Site Oficial do Professor Cipriano Carlos Luckesi
 
         
   
 
 
 
 
 


 

Questão 09:

Existe alguma justificativa pedagógica para o recurso da reprovação?

 

Resposta:

Cipriano Carlos Luckesi

Do ponto de vista pedagógico, de fato, não existe nenhuma razão cabível para a reprovação. Ela é um fenômeno que, historicamente, tem a ver com a ideologia de que, se o estudante não aprende, isso se dá exclusivamente por responsabilidade dele, ou, mais que isso, por descuidado ou má vontade dele.

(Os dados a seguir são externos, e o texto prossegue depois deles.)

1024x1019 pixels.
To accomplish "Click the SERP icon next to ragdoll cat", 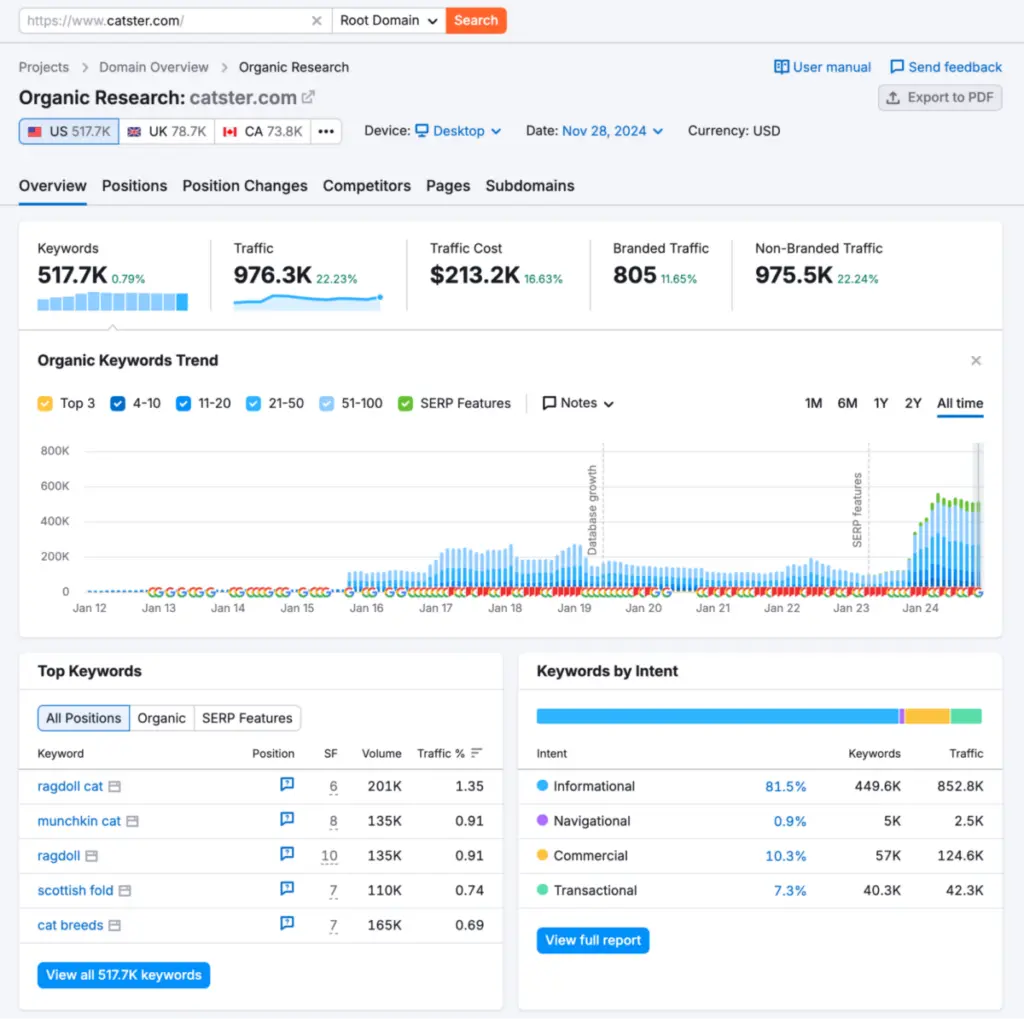I will [115, 787].
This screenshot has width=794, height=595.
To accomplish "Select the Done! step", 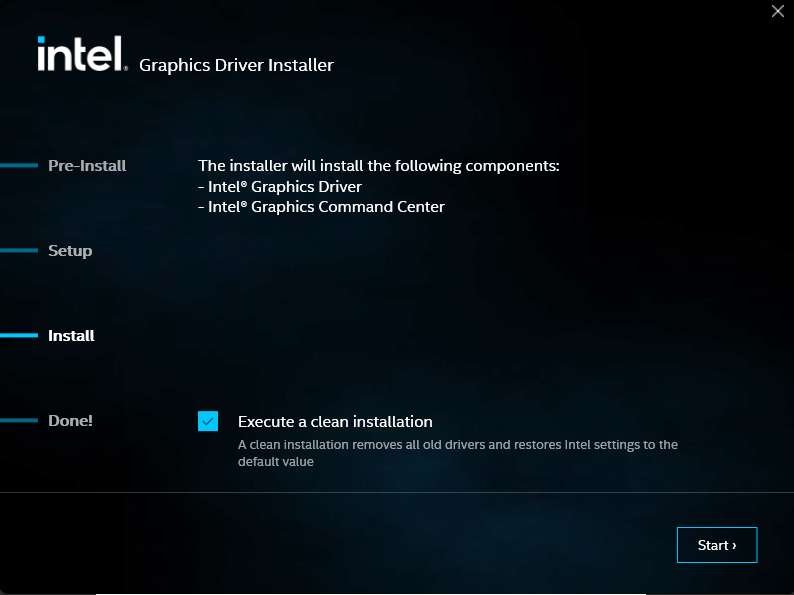I will 70,420.
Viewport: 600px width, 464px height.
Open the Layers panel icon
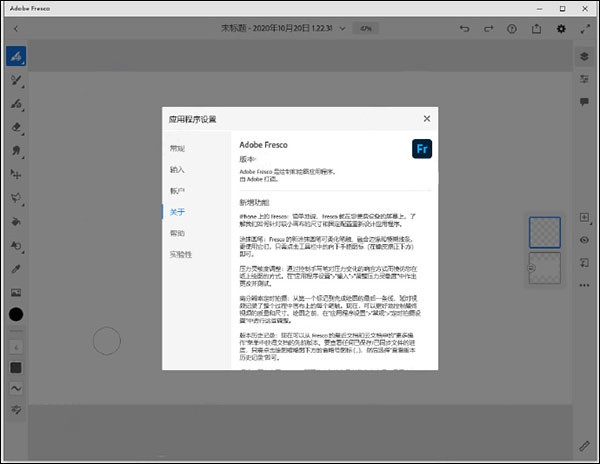tap(584, 56)
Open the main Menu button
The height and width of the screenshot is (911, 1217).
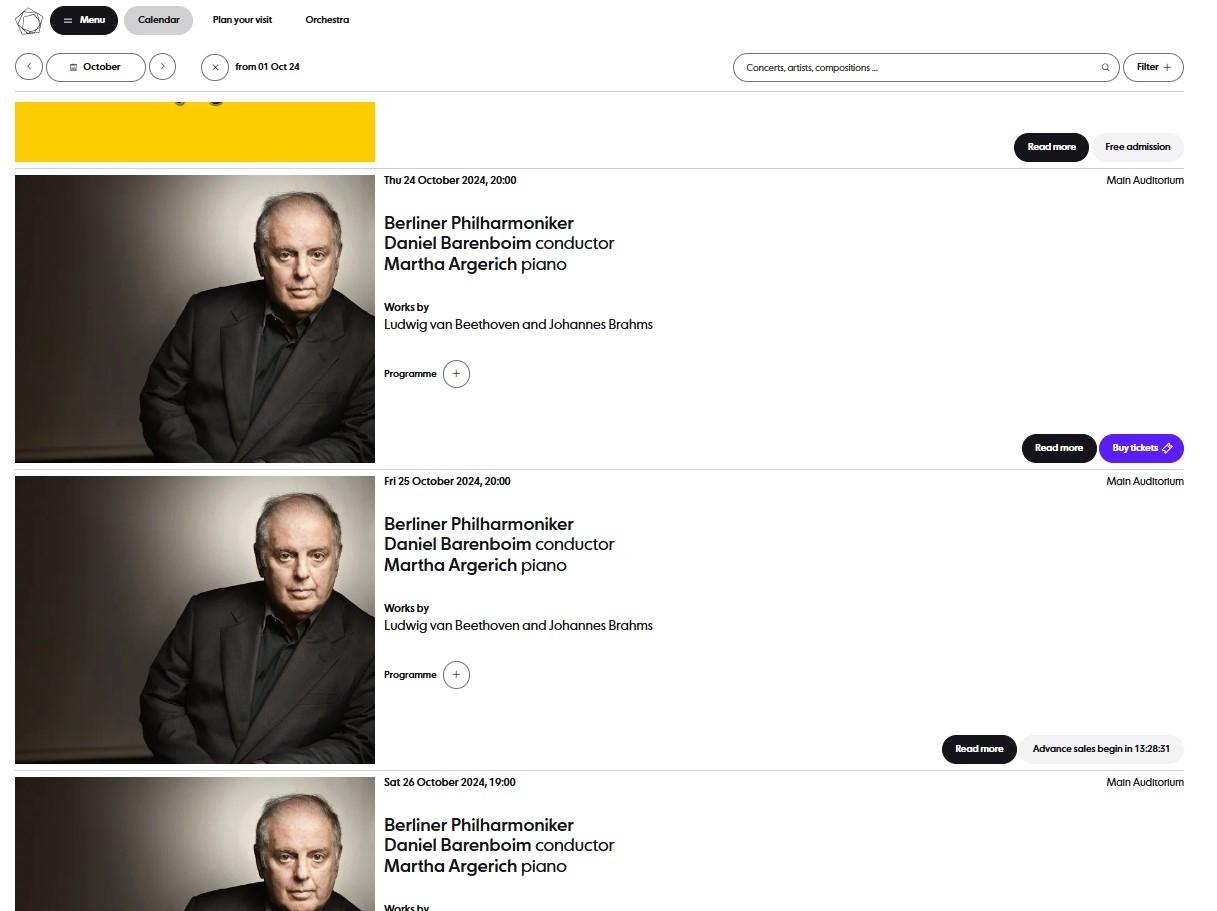pos(84,20)
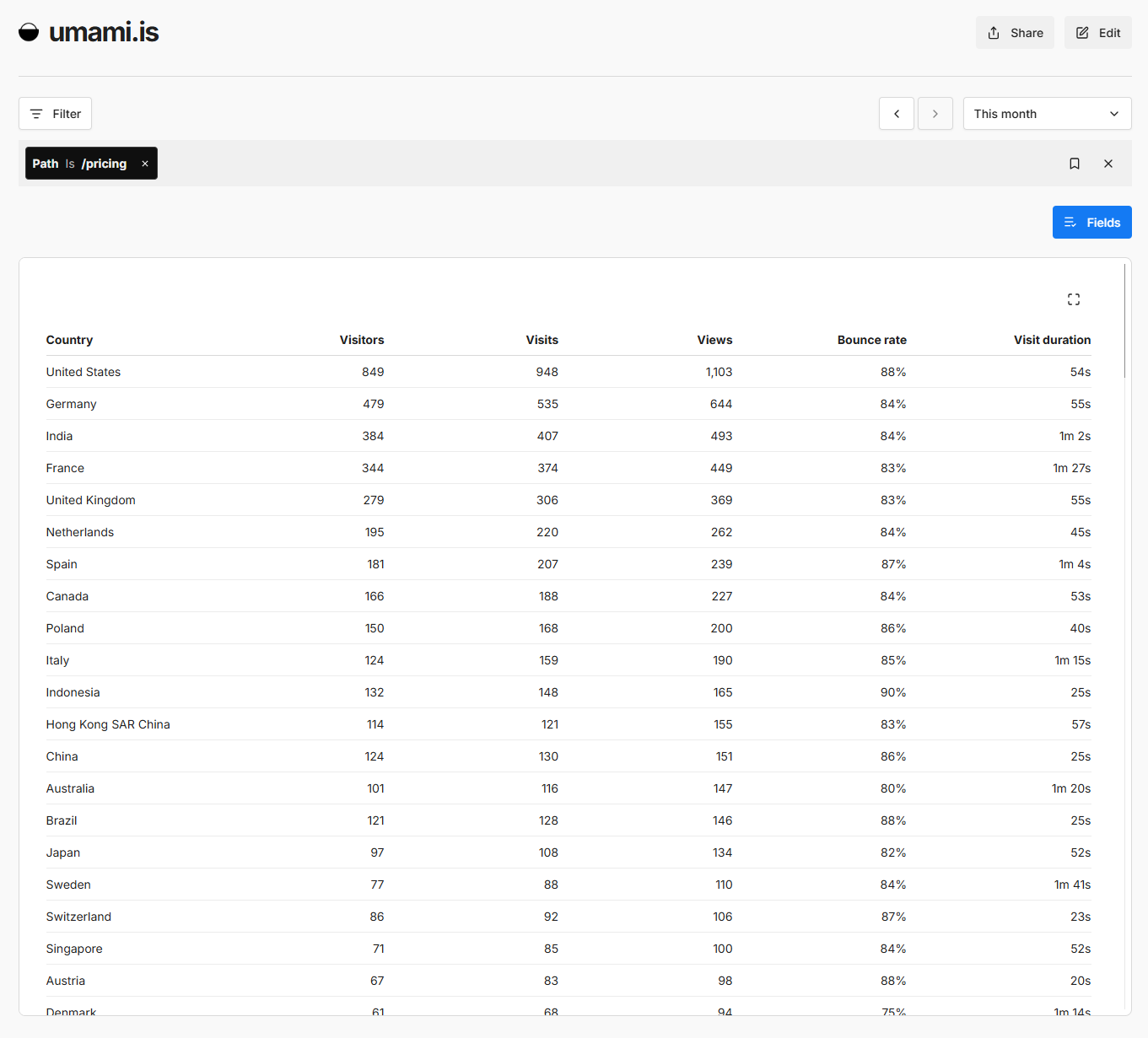
Task: Click the bookmark icon to save filter
Action: tap(1074, 164)
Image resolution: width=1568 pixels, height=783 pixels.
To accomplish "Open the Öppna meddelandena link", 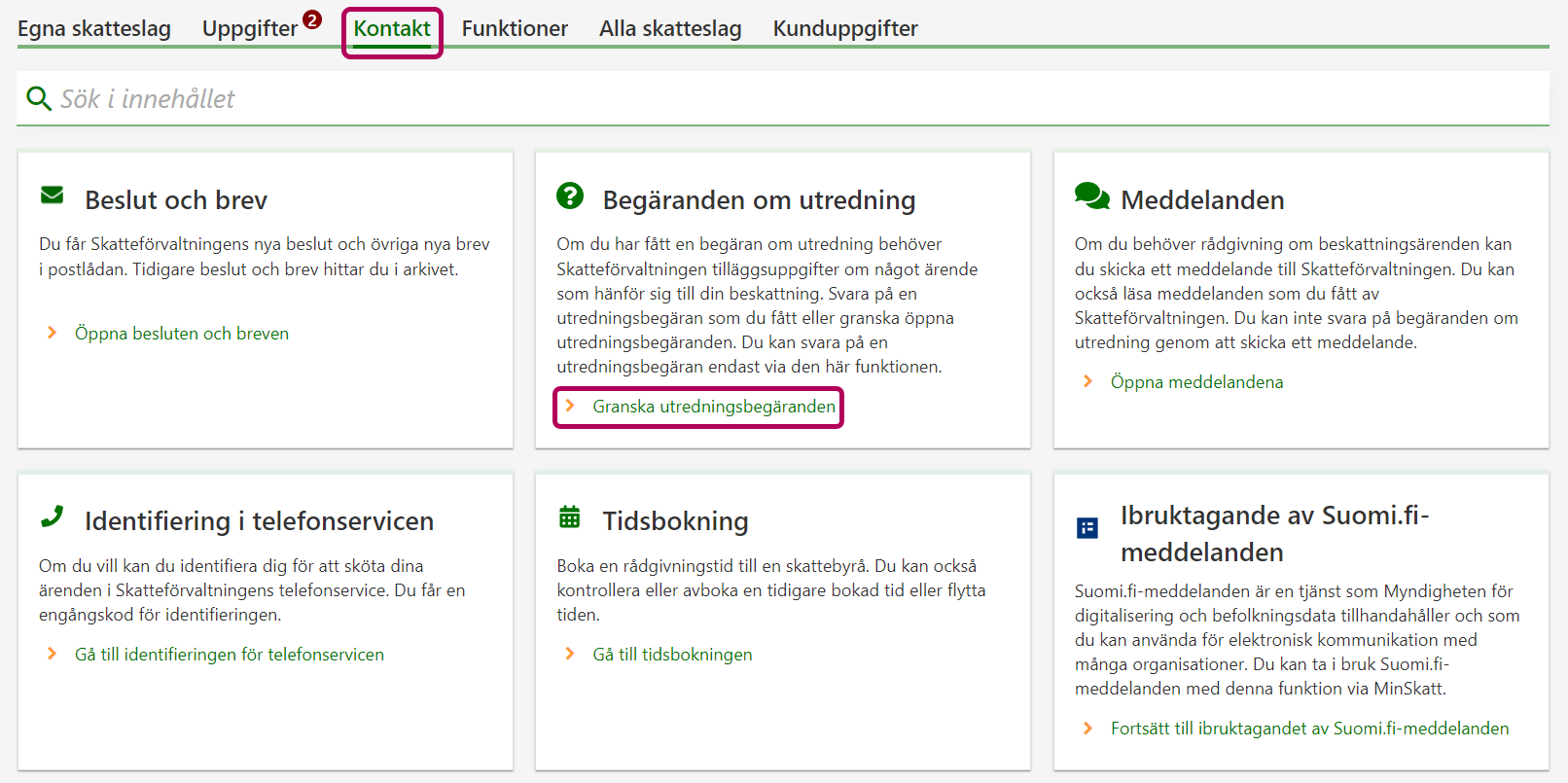I will click(1196, 382).
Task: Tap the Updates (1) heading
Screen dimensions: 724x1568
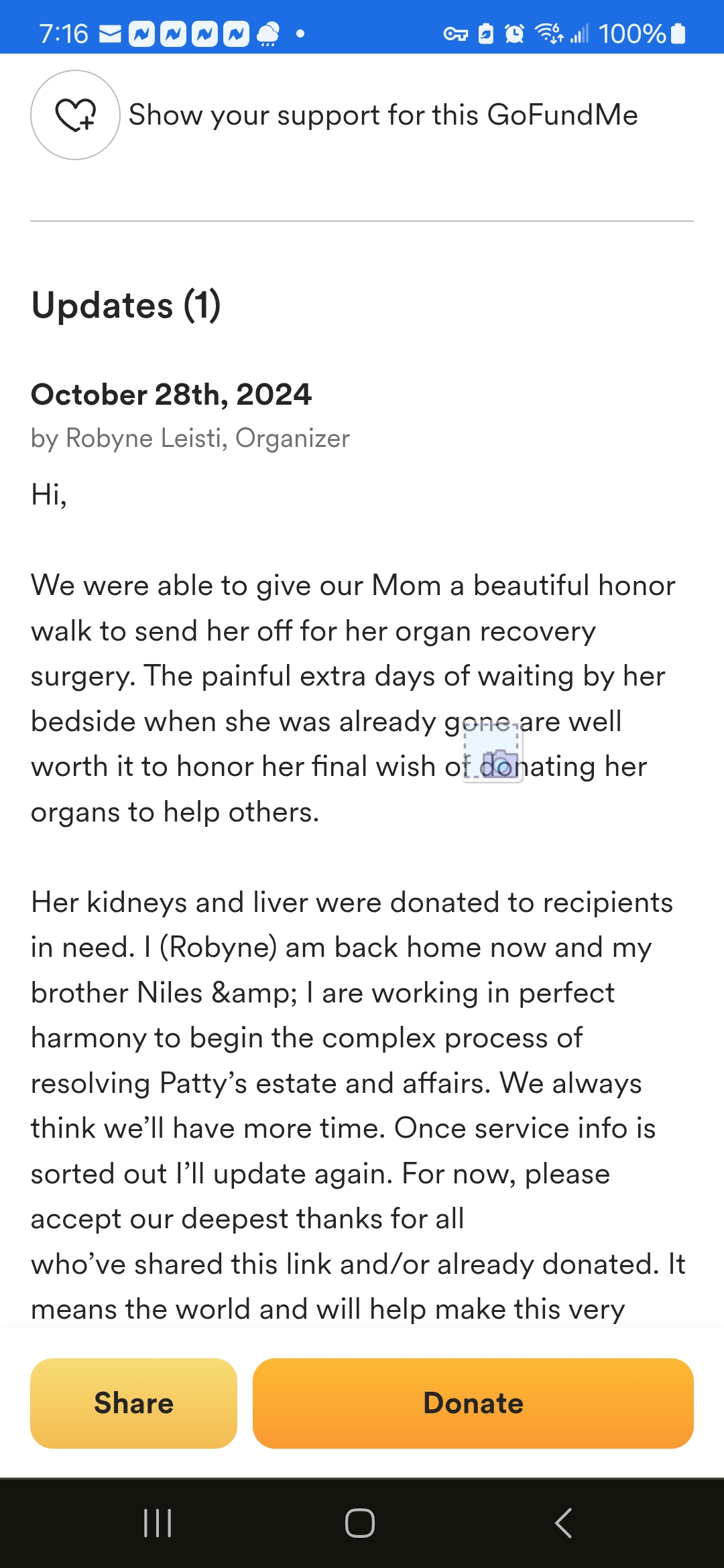Action: pyautogui.click(x=126, y=306)
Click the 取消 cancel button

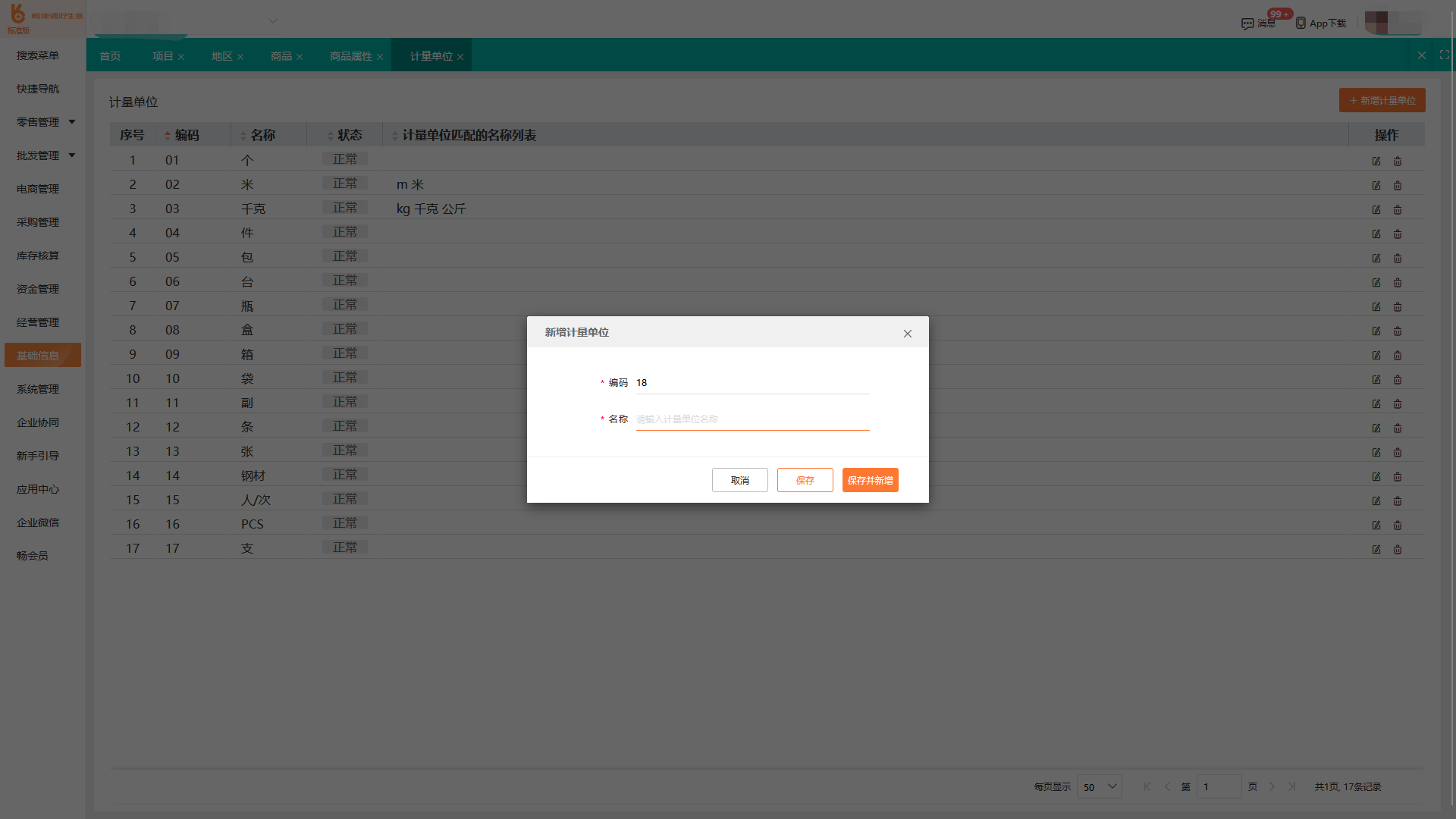point(740,480)
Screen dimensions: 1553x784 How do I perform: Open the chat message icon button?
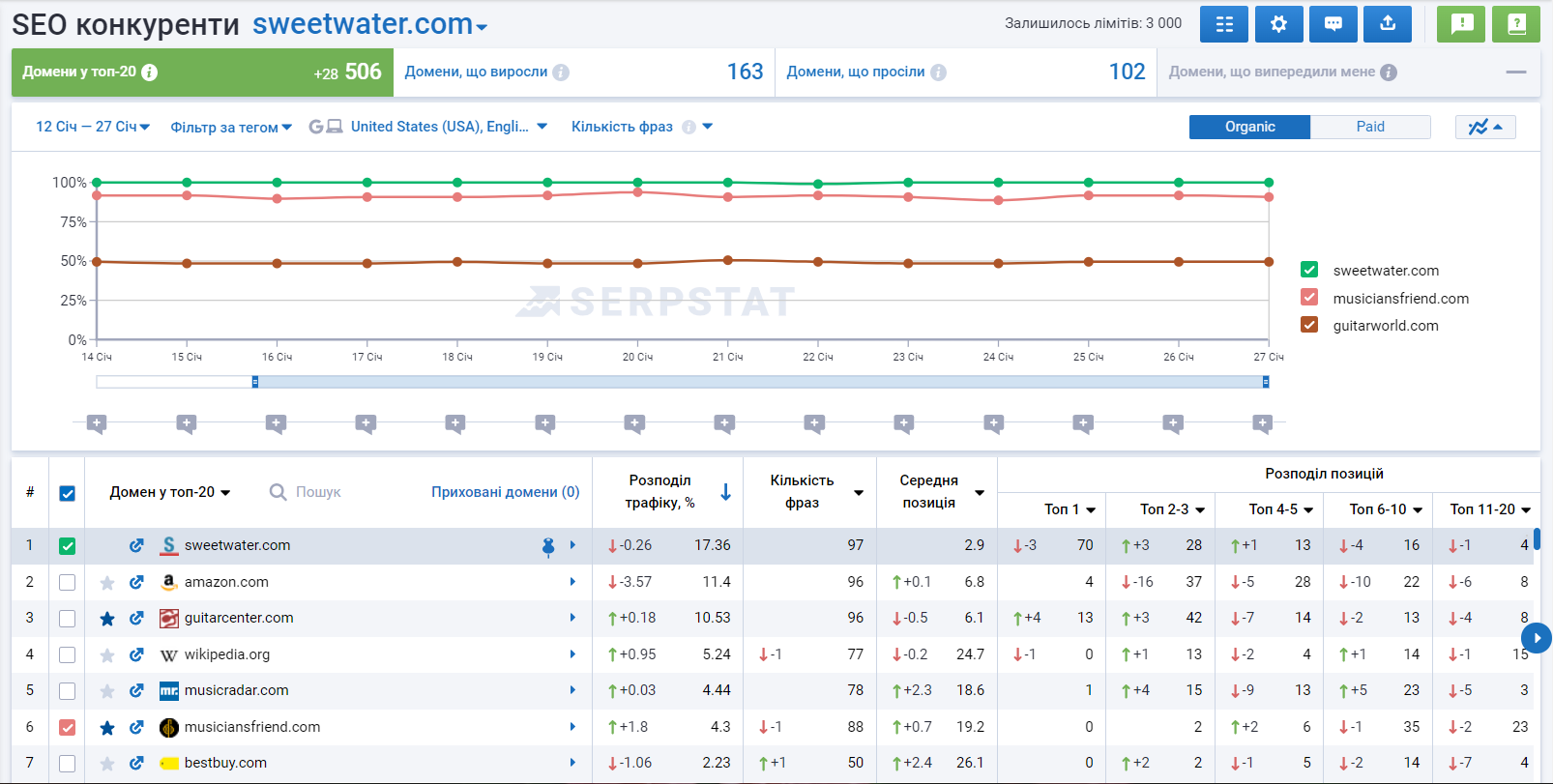click(x=1333, y=24)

As frases que revelam isso são; "os estudantes não querem mais nada"; "eles não estudam"; "não têm interesse", etc. Existem muitos outros fatores na prática pedagógica, além do educando, que devem ser levados em consideração, caso tenhamos como meta a plena aprendizagem. Muitas outras razões podem conduzir ao fracasso escolar, sem que seja diretamente responsabilidade do estudante. A exemplo, podemos lembrar as políticas públicas voltadas para a educação, que incluem os baixos salários para os educadores em geral, os espaços físicos insatisfatórios onde as atividades pedagógicas são realizadas, a carência de bibliotecas nas escolas, a formação insatisfatória dos educadores, investimento insatisfatório dos educadores tendo em vista a efetiva aprendizagem dos educandos, etc. A reprovação não existe em sistemas escolares que efetivamente investem na qualidade do ensino e da aprendizagem. Veja-se o exemplo, hoje, bastante divulgado no Brasil, da chamada "Escola da Ponte", em Portugal. O objetivo da escola é a aprendizagem do educando e o seu conseqüente desenvolvimento e investem nisso, através de atividades didáticas, avaliação e reorientação. Também entre nós existem experiências educativas, onde a reprovação é uma palavra que já foi riscada do dicionário, em função do investimento na qualidade do ensino. Assim seno, a reprovação, por si, não faz sentido em nenhuma prática educativa, desde que o objetivo seja a aprendizagem e o desenvolvimento do educando. Se a meta é essa, não faz sentido abortá-la pela reprovação. Aliás, importa observar que os atos de ensinar, investindo na aprendizagem, e de reprovar são fenômenos paradoxais, opostos, contrários, contraditórios. A idéia de que a reprovação gera medo no educando e, supostamente, por isso, ele se dedicará ao estudo e aprendizagem não faz sentido numa educação centrada na pessoa do educando. Ele necessita de aprender e desenvolver-se para expressar-se como um ser autônomo e não como um ser submisso. A submissão e o medo não dão sustentação à vida; o que sustenta a vida é a autonomia saudável, que permite a expressão de cada um.